Records from a collection
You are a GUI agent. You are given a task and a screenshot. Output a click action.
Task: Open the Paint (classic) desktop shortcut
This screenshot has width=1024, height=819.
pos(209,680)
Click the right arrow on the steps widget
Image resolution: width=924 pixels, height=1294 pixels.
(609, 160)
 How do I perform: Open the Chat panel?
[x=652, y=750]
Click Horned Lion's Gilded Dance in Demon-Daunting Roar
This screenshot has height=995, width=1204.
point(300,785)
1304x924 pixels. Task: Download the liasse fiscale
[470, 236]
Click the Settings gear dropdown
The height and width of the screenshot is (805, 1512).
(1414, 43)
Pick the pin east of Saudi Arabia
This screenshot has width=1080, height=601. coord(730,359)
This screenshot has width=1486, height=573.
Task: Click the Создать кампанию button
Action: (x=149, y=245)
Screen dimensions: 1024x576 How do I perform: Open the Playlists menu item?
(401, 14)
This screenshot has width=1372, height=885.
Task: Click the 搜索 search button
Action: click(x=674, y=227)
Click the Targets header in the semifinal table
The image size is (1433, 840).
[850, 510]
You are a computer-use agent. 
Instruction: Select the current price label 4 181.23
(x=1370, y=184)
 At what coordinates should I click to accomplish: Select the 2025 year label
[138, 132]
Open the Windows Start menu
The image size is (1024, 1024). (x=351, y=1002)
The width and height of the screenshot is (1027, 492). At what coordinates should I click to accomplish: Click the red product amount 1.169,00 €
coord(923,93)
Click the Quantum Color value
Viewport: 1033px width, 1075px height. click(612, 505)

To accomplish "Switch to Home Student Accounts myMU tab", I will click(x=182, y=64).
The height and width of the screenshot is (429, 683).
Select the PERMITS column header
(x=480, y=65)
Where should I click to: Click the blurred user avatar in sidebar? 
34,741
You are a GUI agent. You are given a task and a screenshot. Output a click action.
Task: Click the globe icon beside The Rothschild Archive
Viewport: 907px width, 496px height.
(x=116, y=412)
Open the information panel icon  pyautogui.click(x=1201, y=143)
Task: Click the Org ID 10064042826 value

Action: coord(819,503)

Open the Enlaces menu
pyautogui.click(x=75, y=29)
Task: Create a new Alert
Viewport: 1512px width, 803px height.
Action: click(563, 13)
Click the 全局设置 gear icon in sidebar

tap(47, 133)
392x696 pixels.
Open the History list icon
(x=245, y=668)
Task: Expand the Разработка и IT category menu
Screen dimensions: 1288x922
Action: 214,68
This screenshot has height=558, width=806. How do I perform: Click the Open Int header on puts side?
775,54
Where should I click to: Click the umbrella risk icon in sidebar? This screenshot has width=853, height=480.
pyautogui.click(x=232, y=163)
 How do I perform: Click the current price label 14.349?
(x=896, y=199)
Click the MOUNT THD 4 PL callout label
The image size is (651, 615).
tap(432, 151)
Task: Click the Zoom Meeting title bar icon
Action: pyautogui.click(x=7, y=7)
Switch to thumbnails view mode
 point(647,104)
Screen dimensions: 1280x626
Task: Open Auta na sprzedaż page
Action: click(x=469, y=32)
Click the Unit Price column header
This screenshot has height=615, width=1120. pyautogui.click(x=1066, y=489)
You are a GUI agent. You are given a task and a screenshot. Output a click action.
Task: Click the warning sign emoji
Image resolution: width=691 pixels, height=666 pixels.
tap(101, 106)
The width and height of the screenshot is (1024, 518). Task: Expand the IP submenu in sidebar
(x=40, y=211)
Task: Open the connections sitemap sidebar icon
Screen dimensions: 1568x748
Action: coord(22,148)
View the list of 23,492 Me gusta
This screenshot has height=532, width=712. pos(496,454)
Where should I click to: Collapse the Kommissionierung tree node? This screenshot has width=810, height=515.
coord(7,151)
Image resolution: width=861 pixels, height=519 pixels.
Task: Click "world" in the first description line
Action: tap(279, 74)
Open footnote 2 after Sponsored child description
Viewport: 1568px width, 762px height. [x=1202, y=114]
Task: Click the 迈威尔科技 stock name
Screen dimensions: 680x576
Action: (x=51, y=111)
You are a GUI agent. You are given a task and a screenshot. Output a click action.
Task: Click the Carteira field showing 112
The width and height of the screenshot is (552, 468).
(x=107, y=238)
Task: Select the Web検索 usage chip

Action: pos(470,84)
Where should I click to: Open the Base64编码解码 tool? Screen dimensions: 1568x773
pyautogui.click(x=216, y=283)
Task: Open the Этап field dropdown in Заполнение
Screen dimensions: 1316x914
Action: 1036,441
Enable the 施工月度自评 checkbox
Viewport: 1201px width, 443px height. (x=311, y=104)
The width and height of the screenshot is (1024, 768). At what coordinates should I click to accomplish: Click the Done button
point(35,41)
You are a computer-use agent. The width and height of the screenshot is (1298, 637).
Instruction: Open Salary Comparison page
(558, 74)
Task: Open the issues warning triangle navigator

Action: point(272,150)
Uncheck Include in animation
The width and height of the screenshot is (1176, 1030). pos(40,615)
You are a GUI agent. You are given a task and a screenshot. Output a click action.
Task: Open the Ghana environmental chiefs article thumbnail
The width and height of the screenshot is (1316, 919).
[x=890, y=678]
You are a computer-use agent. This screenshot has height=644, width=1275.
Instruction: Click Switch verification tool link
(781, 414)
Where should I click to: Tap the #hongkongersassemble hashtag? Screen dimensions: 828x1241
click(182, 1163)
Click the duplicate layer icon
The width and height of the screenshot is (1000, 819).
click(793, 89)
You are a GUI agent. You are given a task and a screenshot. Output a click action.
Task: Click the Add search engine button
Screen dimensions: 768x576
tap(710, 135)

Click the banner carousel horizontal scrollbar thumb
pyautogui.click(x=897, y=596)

WHAT YOU HAVE TO DO
Extract every line of the data above and reproduce each one without any change.

WRITTEN ANSWER
You are a GUI agent. You are given a task and a screenshot. Output a click action.
Task: Open the Paint (classic) desktop shortcut
This screenshot has width=1024, height=819.
pos(209,680)
Click the right arrow on the steps widget
Image resolution: width=924 pixels, height=1294 pixels.
(609, 160)
 How do I perform: Open the Chat panel?
[x=652, y=750]
Click Horned Lion's Gilded Dance in Demon-Daunting Roar
This screenshot has height=995, width=1204.
point(300,785)
1304x924 pixels. Task: Download the liasse fiscale
[470, 236]
Click the Settings gear dropdown
The height and width of the screenshot is (805, 1512).
(1414, 43)
Pick the pin east of Saudi Arabia
This screenshot has width=1080, height=601. coord(730,359)
This screenshot has width=1486, height=573.
Task: Click the Создать кампанию button
Action: (x=149, y=245)
Screen dimensions: 1024x576 How do I perform: Open the Playlists menu item?
(401, 14)
This screenshot has width=1372, height=885.
Task: Click the 搜索 search button
Action: click(x=674, y=227)
Click the Targets header in the semifinal table
The image size is (1433, 840).
[850, 510]
You are a computer-use agent. 
Instruction: Select the current price label 4 181.23
(x=1370, y=184)
 At what coordinates should I click to accomplish: Select the 2025 year label
[138, 132]
Open the Windows Start menu
The image size is (1024, 1024). (x=351, y=1002)
The width and height of the screenshot is (1027, 492). At what coordinates should I click to accomplish: Click the red product amount 1.169,00 €
coord(923,93)
Click the Quantum Color value
Viewport: 1033px width, 1075px height. click(612, 505)

To accomplish "Switch to Home Student Accounts myMU tab", I will click(x=182, y=64).
The height and width of the screenshot is (429, 683).
Select the PERMITS column header
(x=480, y=65)
Where should I click to: Click the blurred user avatar in sidebar? 
34,741
You are a GUI agent. You are given a task and a screenshot. Output a click action.
Task: Click the globe icon beside The Rothschild Archive
Viewport: 907px width, 496px height.
(x=116, y=412)
Open the information panel icon  pyautogui.click(x=1201, y=143)
Task: Click the Org ID 10064042826 value

Action: coord(819,503)

Open the Enlaces menu
pyautogui.click(x=75, y=29)
Task: Create a new Alert
Viewport: 1512px width, 803px height.
Action: click(563, 13)
Click the 全局设置 gear icon in sidebar

tap(47, 133)
392x696 pixels.
Open the History list icon
(x=245, y=668)
Task: Expand the Разработка и IT category menu
Screen dimensions: 1288x922
Action: 214,68
This screenshot has height=558, width=806. How do I perform: Click the Open Int header on puts side?
775,54
Where should I click to: Click the umbrella risk icon in sidebar? This screenshot has width=853, height=480.
pyautogui.click(x=232, y=163)
 How do I perform: Click the current price label 14.349?
(x=896, y=199)
Click the MOUNT THD 4 PL callout label
The image size is (651, 615).
tap(432, 151)
Task: Click the Zoom Meeting title bar icon
Action: pyautogui.click(x=7, y=7)
Switch to thumbnails view mode
 point(647,104)
Screen dimensions: 1280x626
Task: Open Auta na sprzedaż page
Action: click(x=469, y=32)
Click the Unit Price column header
This screenshot has height=615, width=1120. pyautogui.click(x=1066, y=489)
You are a GUI agent. You are given a task and a screenshot. Output a click action.
Task: Click the warning sign emoji
Image resolution: width=691 pixels, height=666 pixels.
tap(101, 106)
The width and height of the screenshot is (1024, 518). Task: Expand the IP submenu in sidebar
(x=40, y=211)
Task: Open the connections sitemap sidebar icon
Screen dimensions: 1568x748
Action: coord(22,148)
View the list of 23,492 Me gusta
This screenshot has height=532, width=712. pos(496,454)
Where should I click to: Collapse the Kommissionierung tree node? This screenshot has width=810, height=515.
coord(7,151)
Image resolution: width=861 pixels, height=519 pixels.
Task: Click "world" in the first description line
Action: tap(279, 74)
Open footnote 2 after Sponsored child description
Viewport: 1568px width, 762px height. [x=1202, y=114]
Task: Click the 迈威尔科技 stock name
Screen dimensions: 680x576
Action: (x=51, y=111)
You are a GUI agent. You are given a task and a screenshot. Output a click action.
Task: Click the Carteira field showing 112
The width and height of the screenshot is (552, 468).
(x=107, y=238)
Task: Select the Web検索 usage chip

Action: pos(470,84)
Where should I click to: Open the Base64编码解码 tool? Screen dimensions: 1568x773
pyautogui.click(x=216, y=283)
Task: Open the Этап field dropdown in Заполнение
Screen dimensions: 1316x914
Action: 1036,441
Enable the 施工月度自评 checkbox
Viewport: 1201px width, 443px height. (x=311, y=104)
The width and height of the screenshot is (1024, 768). At what coordinates should I click to accomplish: Click the Done button
point(35,41)
You are a computer-use agent. The width and height of the screenshot is (1298, 637).
Instruction: Open Salary Comparison page
(558, 74)
Task: Open the issues warning triangle navigator

Action: point(272,150)
Uncheck Include in animation
The width and height of the screenshot is (1176, 1030). pos(40,615)
You are a GUI agent. You are given a task and a screenshot. Output a click action.
Task: Open the Ghana environmental chiefs article thumbnail
The width and height of the screenshot is (1316, 919).
[x=890, y=678]
You are a computer-use agent. This screenshot has height=644, width=1275.
Instruction: Click Switch verification tool link
(781, 414)
Where should I click to: Tap the #hongkongersassemble hashtag? Screen dimensions: 828x1241
click(182, 1163)
Click the duplicate layer icon
The width and height of the screenshot is (1000, 819).
click(793, 89)
You are a GUI agent. You are given a task and a screenshot. Output a click action.
Task: Click the Add search engine button
Screen dimensions: 768x576
tap(710, 135)

Click the banner carousel horizontal scrollbar thumb
pyautogui.click(x=897, y=596)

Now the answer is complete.